A couple of weeks ago I attended the "Emerge Leadership Workshop" at NatureBridge in Sausalito, California. This workshop was led by Kathleen O'Brien, John Cunningham, Ann Edminster and David Eiseberg. I found great value in looking at the different dimensions of leadership. Even though the examples and material was drawn form the building industry, the concepts applied to all sectors. In addition to the presentations, there was an amazing group of participants from the for-profit, non-profit, government and education areas. We had time for walks along the beach, reflection, working on case studies in small groups, and the presenting to all the participants. I'm a firm believer that improving the way the we work together in teams and developing our leadership skills is essential to solving the challenges that we face at a local, regional and global level. For more information, check out: http://www.emergeleadership.net/
I've also been researching MOOCs (Massive Open Online Course). MOOCs are web courses aimed at large numbers of students with open access. There's a huge wave of interest in MOOCs since some of the larger universities have entered the space. Stanford, Harvard, MIT and many universities are offering classes through various platforms. Some of the platforms include Stanford's Class2go (open source), Coursera (with nearly 2.5 million members), edX (non-profit started by Stanford and MIT; edX's first class in circuits had 155,000 students), and Udacity. Futurelearn, a British firm, is developing an alliance with 12 UK universities to provide MOOCs. Additional players in the online education space include Khan Academy, which has an incredibly extensive learning modules, and Blackboard which provides online education tools. There are also other firms providing the social networks that facilitate the interaction between online learning communities including GoingOn.

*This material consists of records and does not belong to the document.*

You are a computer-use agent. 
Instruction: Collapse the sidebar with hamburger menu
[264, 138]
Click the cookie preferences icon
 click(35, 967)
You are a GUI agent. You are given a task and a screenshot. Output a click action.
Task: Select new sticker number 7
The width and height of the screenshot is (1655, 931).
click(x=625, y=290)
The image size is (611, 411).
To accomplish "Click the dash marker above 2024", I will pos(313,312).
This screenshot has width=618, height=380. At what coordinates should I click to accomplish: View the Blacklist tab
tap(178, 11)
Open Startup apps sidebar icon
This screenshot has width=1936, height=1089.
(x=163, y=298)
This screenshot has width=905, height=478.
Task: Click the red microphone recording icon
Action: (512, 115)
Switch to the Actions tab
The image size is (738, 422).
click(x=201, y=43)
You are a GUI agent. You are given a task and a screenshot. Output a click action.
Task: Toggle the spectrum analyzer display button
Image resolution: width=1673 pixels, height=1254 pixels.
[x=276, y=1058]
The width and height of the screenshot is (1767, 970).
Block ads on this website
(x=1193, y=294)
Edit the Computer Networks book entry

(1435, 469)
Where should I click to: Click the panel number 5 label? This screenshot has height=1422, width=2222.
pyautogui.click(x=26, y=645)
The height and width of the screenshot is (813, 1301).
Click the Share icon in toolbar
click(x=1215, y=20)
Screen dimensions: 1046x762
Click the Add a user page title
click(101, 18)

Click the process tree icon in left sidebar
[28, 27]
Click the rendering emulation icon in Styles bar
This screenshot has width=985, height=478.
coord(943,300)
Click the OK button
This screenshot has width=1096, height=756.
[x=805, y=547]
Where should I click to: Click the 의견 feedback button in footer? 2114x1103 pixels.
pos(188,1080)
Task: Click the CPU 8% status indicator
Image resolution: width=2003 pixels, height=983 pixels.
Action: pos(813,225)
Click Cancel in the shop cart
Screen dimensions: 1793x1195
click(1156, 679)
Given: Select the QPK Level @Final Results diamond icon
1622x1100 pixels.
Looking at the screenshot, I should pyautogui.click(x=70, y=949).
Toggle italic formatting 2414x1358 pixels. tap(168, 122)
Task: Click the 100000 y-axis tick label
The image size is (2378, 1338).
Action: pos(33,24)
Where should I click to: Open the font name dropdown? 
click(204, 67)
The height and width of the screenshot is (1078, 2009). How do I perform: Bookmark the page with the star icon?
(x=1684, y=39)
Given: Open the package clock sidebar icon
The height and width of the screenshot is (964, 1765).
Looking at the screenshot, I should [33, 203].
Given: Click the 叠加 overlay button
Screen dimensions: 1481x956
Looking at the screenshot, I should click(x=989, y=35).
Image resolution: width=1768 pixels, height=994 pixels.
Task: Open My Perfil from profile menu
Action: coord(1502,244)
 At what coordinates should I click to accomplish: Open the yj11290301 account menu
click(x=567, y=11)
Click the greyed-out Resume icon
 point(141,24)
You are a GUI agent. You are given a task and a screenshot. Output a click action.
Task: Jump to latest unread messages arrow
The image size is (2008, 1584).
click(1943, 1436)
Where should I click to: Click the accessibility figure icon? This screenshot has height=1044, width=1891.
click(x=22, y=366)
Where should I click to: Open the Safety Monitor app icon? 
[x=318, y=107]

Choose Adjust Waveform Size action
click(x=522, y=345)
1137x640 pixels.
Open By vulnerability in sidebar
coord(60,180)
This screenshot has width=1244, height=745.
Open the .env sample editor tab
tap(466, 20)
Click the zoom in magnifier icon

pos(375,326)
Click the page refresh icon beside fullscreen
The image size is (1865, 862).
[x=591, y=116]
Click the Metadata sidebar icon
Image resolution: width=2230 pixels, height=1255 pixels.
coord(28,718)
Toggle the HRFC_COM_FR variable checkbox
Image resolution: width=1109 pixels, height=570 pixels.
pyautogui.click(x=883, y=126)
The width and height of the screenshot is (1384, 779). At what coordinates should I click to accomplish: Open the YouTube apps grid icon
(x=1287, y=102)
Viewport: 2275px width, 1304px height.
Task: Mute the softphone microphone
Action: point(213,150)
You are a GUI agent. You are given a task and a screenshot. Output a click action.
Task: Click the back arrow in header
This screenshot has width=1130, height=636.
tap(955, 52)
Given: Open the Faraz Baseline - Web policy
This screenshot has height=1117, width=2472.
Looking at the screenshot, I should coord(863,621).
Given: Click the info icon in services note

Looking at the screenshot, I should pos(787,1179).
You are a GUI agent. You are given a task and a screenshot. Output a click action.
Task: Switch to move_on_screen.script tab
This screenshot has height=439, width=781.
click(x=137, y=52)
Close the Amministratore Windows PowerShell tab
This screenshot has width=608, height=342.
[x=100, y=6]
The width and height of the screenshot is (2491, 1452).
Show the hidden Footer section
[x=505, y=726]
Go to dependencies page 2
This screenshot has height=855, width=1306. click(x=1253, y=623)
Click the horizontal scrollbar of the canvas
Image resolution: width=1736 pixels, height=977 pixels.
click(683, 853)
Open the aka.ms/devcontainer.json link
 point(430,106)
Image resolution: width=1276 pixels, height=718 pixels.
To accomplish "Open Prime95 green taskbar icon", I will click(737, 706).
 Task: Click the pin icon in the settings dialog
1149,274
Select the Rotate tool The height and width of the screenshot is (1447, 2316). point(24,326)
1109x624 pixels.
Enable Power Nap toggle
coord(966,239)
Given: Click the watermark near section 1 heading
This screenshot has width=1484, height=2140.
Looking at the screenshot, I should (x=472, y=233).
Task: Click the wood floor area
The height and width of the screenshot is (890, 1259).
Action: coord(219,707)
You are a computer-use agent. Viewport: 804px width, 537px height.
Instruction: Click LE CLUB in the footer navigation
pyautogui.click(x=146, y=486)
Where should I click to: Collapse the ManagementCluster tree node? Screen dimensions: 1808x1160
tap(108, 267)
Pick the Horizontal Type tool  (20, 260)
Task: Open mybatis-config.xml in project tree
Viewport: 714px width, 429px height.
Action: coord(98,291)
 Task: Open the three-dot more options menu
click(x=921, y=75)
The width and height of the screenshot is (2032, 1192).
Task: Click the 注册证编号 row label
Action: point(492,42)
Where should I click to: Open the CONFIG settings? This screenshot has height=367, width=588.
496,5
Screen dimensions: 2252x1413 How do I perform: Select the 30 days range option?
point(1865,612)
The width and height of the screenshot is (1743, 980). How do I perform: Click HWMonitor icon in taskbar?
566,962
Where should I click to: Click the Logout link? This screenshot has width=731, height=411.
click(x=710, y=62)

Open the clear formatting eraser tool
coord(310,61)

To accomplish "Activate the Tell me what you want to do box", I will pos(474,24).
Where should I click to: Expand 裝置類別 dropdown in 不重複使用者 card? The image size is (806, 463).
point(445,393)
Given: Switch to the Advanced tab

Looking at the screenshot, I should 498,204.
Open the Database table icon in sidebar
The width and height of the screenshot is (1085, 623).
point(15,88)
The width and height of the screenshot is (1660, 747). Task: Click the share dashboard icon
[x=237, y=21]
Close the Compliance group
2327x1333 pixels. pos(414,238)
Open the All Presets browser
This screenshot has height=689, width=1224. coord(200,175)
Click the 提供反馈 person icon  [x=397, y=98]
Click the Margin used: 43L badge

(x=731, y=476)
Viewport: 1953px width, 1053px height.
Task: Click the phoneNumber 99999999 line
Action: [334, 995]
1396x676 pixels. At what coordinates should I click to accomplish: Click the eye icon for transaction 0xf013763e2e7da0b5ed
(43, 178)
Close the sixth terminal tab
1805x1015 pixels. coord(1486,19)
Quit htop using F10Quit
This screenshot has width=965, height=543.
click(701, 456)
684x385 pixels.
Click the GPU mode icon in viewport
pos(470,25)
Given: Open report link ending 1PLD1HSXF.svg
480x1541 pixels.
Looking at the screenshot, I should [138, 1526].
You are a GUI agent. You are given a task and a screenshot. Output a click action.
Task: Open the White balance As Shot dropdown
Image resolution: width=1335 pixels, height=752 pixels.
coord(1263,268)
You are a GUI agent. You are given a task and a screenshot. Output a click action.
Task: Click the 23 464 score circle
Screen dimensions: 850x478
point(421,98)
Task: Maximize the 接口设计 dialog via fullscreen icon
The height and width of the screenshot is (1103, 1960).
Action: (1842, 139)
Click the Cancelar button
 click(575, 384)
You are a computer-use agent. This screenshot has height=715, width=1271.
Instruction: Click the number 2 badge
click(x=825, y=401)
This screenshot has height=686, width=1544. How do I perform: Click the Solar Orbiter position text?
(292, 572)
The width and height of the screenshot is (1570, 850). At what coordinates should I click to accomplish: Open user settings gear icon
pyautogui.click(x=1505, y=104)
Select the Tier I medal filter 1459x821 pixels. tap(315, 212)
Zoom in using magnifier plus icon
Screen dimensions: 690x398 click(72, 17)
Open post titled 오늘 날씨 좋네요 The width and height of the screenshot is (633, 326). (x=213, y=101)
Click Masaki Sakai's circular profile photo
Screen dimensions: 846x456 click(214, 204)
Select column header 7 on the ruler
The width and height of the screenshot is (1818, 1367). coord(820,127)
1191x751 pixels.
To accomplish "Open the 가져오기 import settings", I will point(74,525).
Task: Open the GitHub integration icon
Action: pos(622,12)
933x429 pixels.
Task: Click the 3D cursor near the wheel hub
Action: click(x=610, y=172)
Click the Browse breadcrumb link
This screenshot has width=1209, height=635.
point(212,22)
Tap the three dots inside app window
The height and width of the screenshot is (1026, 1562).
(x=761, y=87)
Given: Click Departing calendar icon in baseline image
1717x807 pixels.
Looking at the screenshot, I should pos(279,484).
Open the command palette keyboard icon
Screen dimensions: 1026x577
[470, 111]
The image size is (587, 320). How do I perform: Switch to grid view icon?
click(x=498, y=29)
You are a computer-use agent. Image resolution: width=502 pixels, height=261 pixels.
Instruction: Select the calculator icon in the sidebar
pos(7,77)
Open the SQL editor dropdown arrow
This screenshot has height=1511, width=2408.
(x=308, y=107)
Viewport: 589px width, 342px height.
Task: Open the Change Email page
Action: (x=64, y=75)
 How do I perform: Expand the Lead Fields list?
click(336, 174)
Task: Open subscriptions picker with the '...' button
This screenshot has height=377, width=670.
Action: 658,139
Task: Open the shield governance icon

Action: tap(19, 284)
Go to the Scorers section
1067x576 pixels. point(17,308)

What is interesting about this new online education revolution is that technology now makes it possible to reach millions and potentially a billion or more people with educational content. Many of the MOOCs are free and students from across the globe are enrolling in courses ranging from computer science, database management, history, etc. The potential is there for students to eventually design their own degrees or certificates by taking courses from these well known, prestigious universities.
One of the greatest advantages of MOOCs is that the learning increases dramatically due to the volume and diversity of interaction among the students from countries around the globe. Students enjoy interacting with their peers and learning from their different experiences and points of views. Some of the current challenges with MOOCs involve assessment and creating the necessary infrastructure to manage the sheer volume of questions when courses have tens of thousands of participants. To date, many of the students who enroll in MOOCs do not complete the courses.
Thomas Friedman wrote an insightful piece about MOOCs and online education in his New York Times column (Jan. 26, 2013), "Revolution Hits the Universities." As Friedman points out, "Nothing has more potential to lift more people out of poverty — by providing them an affordable education to get a job or improve in the job they have. Nothing has more potential to unlock a billion more brains to solve the world’s biggest problems. And nothing has more potential to enable us to reimagine higher education than the massive open online course, or MOOC..."
As with many new technologies, its still unclear how the online education market will evolve with these new tools. What's remarkable is how quickly a new education paradigm is unfolding.